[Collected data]
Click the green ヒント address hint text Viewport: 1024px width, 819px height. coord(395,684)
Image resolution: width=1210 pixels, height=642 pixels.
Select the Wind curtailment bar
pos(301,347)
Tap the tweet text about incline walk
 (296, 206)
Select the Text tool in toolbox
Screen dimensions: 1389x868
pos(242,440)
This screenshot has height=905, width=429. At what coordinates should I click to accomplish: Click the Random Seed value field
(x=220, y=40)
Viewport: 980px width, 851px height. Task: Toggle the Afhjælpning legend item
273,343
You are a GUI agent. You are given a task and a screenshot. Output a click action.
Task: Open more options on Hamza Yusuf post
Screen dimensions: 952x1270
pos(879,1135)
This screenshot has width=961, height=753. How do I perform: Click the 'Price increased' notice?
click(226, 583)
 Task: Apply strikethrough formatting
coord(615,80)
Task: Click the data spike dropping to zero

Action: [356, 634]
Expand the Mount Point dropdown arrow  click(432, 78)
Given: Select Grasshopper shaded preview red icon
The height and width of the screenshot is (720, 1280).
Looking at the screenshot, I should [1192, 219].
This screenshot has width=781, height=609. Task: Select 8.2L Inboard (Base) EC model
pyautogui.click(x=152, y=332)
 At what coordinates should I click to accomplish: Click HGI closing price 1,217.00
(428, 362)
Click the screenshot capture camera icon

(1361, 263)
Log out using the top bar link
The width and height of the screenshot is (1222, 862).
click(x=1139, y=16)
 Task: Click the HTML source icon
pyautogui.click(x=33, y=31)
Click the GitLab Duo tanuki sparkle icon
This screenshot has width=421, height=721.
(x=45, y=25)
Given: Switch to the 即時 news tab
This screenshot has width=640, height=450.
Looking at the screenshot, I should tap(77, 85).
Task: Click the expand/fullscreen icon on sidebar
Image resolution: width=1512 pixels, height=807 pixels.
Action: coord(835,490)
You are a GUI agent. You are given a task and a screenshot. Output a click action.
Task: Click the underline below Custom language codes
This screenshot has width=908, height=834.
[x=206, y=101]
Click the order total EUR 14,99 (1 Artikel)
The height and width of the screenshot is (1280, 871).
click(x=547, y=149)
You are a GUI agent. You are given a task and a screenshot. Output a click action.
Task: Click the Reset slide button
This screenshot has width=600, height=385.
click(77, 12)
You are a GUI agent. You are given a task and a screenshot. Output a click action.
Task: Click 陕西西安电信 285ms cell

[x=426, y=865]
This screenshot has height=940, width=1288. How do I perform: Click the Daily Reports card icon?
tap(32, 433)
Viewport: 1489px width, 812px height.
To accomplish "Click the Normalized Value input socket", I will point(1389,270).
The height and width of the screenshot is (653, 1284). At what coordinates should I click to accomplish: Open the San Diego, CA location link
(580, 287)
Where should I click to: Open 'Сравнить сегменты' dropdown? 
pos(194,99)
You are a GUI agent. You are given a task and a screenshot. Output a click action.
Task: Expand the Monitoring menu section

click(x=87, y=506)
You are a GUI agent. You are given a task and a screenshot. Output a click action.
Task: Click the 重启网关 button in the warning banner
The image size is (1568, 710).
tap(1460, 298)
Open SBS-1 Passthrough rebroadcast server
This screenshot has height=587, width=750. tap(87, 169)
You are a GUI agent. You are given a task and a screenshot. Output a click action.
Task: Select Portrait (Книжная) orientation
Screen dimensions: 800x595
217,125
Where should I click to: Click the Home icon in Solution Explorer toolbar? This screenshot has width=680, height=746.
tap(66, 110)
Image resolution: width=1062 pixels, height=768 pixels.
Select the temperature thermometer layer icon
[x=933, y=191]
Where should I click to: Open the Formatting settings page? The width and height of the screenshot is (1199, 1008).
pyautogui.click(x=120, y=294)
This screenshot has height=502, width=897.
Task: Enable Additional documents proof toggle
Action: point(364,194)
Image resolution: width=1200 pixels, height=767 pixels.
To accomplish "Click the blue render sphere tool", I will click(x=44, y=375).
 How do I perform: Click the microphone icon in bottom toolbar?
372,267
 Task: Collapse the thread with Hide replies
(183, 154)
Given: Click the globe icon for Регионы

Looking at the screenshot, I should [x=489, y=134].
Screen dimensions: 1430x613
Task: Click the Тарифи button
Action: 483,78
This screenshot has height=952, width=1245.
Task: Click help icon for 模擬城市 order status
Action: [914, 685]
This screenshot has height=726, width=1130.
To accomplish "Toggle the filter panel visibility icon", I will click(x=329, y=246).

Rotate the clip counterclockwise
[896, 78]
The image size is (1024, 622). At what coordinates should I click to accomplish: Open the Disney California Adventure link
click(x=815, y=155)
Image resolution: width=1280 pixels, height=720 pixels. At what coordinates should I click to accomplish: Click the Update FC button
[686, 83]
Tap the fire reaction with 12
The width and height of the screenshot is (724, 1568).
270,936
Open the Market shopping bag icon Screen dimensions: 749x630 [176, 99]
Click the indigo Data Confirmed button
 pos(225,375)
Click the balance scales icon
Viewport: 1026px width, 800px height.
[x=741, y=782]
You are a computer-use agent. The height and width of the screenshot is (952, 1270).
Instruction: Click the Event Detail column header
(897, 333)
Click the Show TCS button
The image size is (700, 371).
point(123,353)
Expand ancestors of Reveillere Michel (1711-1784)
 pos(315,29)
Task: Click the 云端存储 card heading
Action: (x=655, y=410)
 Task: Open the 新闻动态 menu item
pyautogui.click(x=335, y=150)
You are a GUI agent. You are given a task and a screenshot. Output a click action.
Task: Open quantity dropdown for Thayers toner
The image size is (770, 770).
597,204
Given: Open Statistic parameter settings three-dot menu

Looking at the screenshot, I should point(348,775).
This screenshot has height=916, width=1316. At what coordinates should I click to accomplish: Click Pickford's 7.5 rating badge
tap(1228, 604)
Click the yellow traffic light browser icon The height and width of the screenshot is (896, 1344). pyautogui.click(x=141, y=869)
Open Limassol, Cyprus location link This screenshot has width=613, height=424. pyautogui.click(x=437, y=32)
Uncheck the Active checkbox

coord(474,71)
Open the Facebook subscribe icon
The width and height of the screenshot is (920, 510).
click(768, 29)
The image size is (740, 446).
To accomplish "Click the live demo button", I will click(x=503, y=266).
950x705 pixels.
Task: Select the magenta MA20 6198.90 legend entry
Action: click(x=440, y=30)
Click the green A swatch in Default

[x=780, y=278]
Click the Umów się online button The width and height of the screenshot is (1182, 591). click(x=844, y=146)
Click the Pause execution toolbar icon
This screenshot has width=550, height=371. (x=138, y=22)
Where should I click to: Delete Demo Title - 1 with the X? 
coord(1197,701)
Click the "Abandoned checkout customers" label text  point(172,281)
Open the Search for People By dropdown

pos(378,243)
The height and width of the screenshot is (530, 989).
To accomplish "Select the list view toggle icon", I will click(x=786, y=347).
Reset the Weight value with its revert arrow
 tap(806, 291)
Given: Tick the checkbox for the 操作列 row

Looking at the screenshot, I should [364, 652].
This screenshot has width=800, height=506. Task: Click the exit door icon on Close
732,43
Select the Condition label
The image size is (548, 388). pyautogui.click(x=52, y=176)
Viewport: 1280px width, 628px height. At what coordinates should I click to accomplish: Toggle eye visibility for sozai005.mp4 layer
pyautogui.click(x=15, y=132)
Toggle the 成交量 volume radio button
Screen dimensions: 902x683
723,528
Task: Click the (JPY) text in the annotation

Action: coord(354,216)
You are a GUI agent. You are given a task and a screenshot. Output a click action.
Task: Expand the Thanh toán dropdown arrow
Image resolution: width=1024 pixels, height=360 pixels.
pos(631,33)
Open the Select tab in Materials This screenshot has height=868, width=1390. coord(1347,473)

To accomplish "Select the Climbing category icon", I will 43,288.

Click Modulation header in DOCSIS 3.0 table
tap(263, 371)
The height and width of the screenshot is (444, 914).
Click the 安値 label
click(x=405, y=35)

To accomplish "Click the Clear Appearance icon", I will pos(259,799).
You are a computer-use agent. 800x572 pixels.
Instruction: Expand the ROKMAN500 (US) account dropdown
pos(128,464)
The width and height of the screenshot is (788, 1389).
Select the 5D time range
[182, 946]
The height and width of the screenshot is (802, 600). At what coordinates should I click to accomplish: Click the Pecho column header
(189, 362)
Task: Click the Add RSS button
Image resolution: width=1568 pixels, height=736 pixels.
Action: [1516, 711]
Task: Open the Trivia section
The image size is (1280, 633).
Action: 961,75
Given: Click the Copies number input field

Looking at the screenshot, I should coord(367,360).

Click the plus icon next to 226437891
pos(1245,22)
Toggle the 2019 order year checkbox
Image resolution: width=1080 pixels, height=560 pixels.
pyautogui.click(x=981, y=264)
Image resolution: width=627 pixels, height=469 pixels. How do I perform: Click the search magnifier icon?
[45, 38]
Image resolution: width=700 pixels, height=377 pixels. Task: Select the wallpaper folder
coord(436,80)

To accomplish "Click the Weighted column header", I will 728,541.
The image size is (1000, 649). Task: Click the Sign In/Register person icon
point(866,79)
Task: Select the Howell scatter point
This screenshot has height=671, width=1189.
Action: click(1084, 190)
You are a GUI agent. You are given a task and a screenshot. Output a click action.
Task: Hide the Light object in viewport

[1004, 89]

▸ **Instructions for the task**: Extract every line above containing the word "computer".

▸ **Answer area**:
You are a computer-use agent. The height and width of the screenshot is (952, 1270).
You are a computer-use agent. 800x572 pixels.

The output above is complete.